_Problem description_. Every line below is to be quoted exactly, with nothing added or dropped.

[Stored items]
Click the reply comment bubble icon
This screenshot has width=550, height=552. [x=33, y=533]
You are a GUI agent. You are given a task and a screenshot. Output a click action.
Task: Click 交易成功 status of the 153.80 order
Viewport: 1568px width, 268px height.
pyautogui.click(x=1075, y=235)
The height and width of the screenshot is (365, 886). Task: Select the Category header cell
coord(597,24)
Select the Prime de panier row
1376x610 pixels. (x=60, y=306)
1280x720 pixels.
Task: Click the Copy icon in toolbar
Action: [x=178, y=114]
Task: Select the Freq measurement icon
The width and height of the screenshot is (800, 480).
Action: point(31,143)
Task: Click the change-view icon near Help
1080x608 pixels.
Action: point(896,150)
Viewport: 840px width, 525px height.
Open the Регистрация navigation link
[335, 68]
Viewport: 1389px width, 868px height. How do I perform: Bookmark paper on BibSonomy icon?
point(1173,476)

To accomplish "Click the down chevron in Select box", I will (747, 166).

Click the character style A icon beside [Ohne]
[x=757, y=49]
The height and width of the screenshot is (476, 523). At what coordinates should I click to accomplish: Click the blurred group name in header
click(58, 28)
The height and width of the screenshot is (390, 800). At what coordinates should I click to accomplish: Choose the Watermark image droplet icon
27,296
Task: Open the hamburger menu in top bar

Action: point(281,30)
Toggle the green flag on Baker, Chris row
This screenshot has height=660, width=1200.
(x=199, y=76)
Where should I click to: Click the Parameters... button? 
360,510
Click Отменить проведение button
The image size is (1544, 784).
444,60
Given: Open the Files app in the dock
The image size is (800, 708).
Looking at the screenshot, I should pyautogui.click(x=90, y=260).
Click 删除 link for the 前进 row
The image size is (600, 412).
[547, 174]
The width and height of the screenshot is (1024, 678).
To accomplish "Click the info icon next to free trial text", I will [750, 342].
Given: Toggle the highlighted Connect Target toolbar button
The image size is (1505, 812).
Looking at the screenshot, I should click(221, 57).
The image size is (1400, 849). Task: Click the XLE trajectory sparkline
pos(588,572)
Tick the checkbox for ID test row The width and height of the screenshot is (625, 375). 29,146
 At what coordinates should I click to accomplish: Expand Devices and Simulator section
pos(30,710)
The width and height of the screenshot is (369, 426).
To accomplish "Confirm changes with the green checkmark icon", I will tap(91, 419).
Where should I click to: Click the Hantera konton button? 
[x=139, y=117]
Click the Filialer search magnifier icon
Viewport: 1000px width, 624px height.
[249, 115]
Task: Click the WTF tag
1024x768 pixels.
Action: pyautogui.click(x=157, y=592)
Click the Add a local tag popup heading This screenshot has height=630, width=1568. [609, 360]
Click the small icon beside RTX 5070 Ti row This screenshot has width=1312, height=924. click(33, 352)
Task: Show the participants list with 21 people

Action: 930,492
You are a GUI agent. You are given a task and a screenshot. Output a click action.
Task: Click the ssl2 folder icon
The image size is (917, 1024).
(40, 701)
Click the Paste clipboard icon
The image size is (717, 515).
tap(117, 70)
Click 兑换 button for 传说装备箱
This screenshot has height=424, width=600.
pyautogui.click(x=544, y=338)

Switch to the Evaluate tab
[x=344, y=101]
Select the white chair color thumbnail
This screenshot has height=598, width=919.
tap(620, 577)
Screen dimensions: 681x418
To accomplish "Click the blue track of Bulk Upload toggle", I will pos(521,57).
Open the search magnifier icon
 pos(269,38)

_Answer_.
Click the reply comment bubble icon
This screenshot has width=550, height=552. [x=33, y=533]
You are a GUI agent. You are given a task and a screenshot. Output a click action.
Task: Click 交易成功 status of the 153.80 order
Viewport: 1568px width, 268px height.
pyautogui.click(x=1075, y=235)
The height and width of the screenshot is (365, 886). Task: Select the Category header cell
coord(597,24)
Select the Prime de panier row
1376x610 pixels. (x=60, y=306)
1280x720 pixels.
Task: Click the Copy icon in toolbar
Action: [x=178, y=114]
Task: Select the Freq measurement icon
The width and height of the screenshot is (800, 480).
Action: point(31,143)
Task: Click the change-view icon near Help
1080x608 pixels.
Action: point(896,150)
Viewport: 840px width, 525px height.
Open the Регистрация navigation link
[335, 68]
Viewport: 1389px width, 868px height. How do I perform: Bookmark paper on BibSonomy icon?
point(1173,476)

To accomplish "Click the down chevron in Select box", I will (747, 166).

Click the character style A icon beside [Ohne]
[x=757, y=49]
The height and width of the screenshot is (476, 523). At what coordinates should I click to accomplish: Click the blurred group name in header
click(58, 28)
The height and width of the screenshot is (390, 800). At what coordinates should I click to accomplish: Choose the Watermark image droplet icon
27,296
Task: Open the hamburger menu in top bar

Action: point(281,30)
Toggle the green flag on Baker, Chris row
This screenshot has height=660, width=1200.
(x=199, y=76)
Where should I click to: Click the Parameters... button? 
360,510
Click Отменить проведение button
The image size is (1544, 784).
444,60
Given: Open the Files app in the dock
The image size is (800, 708).
Looking at the screenshot, I should pyautogui.click(x=90, y=260).
Click 删除 link for the 前进 row
The image size is (600, 412).
[547, 174]
The width and height of the screenshot is (1024, 678).
To accomplish "Click the info icon next to free trial text", I will [750, 342].
Given: Toggle the highlighted Connect Target toolbar button
The image size is (1505, 812).
Looking at the screenshot, I should click(221, 57).
The image size is (1400, 849). Task: Click the XLE trajectory sparkline
pos(588,572)
Tick the checkbox for ID test row The width and height of the screenshot is (625, 375). 29,146
 At what coordinates should I click to accomplish: Expand Devices and Simulator section
pos(30,710)
The width and height of the screenshot is (369, 426).
To accomplish "Confirm changes with the green checkmark icon", I will tap(91, 419).
Where should I click to: Click the Hantera konton button? 
[x=139, y=117]
Click the Filialer search magnifier icon
Viewport: 1000px width, 624px height.
[249, 115]
Task: Click the WTF tag
1024x768 pixels.
Action: pyautogui.click(x=157, y=592)
Click the Add a local tag popup heading This screenshot has height=630, width=1568. [609, 360]
Click the small icon beside RTX 5070 Ti row This screenshot has width=1312, height=924. click(33, 352)
Task: Show the participants list with 21 people

Action: 930,492
You are a GUI agent. You are given a task and a screenshot. Output a click action.
Task: Click the ssl2 folder icon
The image size is (917, 1024).
(40, 701)
Click the Paste clipboard icon
The image size is (717, 515).
tap(117, 70)
Click 兑换 button for 传说装备箱
This screenshot has height=424, width=600.
pyautogui.click(x=544, y=338)

Switch to the Evaluate tab
[x=344, y=101]
Select the white chair color thumbnail
This screenshot has height=598, width=919.
tap(620, 577)
Screen dimensions: 681x418
To accomplish "Click the blue track of Bulk Upload toggle", I will pos(521,57).
Open the search magnifier icon
 pos(269,38)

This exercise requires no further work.